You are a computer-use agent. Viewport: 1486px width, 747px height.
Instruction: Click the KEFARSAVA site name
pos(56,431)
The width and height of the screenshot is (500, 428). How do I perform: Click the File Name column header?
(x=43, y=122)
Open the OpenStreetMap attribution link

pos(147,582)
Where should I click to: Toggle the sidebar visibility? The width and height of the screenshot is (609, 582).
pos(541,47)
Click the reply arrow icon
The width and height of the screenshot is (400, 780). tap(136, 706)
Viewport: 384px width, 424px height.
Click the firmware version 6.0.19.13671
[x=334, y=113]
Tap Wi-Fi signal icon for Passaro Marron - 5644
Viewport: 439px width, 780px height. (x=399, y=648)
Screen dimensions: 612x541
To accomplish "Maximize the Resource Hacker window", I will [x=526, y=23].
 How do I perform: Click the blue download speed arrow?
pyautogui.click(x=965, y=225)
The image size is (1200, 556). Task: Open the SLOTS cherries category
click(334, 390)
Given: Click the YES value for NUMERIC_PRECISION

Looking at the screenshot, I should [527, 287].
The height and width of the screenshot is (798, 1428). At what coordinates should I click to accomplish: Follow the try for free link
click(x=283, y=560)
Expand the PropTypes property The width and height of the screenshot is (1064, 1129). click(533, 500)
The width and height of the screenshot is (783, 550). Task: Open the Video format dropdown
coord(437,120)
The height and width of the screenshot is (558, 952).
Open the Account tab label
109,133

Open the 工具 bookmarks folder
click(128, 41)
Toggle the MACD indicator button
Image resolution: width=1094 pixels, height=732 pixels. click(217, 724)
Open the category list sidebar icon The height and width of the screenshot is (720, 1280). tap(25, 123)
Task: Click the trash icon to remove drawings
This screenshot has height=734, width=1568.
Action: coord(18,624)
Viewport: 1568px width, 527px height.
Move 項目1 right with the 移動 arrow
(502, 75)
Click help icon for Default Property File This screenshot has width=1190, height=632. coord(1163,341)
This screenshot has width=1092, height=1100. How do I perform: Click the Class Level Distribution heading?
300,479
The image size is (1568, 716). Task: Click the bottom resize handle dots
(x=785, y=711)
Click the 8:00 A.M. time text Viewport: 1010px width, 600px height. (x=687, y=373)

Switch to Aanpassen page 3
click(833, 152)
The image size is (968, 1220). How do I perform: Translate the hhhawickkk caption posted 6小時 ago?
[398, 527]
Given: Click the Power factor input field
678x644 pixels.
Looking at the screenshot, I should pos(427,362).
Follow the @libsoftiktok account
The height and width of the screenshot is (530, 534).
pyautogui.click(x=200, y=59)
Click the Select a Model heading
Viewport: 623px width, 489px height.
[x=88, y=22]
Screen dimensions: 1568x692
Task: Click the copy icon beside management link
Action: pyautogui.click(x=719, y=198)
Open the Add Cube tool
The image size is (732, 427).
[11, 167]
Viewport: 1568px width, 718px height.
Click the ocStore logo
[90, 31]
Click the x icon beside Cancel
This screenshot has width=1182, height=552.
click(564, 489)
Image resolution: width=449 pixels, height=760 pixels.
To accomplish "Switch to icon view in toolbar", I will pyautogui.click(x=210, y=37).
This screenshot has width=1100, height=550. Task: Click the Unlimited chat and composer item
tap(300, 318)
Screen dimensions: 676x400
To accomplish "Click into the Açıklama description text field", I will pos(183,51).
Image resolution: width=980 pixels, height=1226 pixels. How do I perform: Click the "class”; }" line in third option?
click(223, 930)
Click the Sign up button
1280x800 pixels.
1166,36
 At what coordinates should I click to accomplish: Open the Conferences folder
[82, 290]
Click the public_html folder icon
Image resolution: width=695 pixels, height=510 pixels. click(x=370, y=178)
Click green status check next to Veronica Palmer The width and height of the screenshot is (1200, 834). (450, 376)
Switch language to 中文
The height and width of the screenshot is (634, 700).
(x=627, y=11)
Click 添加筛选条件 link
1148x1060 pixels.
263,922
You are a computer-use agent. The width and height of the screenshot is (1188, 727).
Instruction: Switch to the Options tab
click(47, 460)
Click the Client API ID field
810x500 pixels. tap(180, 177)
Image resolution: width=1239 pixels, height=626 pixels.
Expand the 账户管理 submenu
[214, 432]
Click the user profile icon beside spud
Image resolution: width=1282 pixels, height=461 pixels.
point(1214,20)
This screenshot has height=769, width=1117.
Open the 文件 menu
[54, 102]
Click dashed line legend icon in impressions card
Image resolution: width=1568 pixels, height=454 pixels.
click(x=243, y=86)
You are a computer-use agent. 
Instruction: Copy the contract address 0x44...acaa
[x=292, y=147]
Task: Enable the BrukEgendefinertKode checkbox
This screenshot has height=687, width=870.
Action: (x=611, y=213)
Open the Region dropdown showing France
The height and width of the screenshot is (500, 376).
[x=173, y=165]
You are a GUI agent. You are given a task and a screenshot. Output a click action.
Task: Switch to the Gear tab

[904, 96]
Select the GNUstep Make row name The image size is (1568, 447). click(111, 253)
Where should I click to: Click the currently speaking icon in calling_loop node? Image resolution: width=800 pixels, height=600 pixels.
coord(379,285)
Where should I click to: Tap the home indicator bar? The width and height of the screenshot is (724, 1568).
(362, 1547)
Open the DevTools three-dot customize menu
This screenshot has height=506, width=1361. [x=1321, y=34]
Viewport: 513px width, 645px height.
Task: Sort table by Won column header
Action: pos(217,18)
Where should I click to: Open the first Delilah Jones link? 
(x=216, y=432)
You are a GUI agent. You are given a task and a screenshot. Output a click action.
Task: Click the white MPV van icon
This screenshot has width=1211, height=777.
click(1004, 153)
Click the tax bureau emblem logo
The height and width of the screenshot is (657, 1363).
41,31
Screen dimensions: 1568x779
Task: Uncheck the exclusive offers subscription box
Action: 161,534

--- --- ---

Select the lines in this material that hold the word "agent", leaving none out.

You are a computer-use agent. Viewport: 1486px width, 747px height.
You are a computer-use agent. The width and height of the screenshot is (1188, 727).
You are a computer-use agent. 
You are a GUI agent. You are given a task and a screenshot. Output a click action.
You are a GUI agent. You are given a task and a screenshot. Output a click action.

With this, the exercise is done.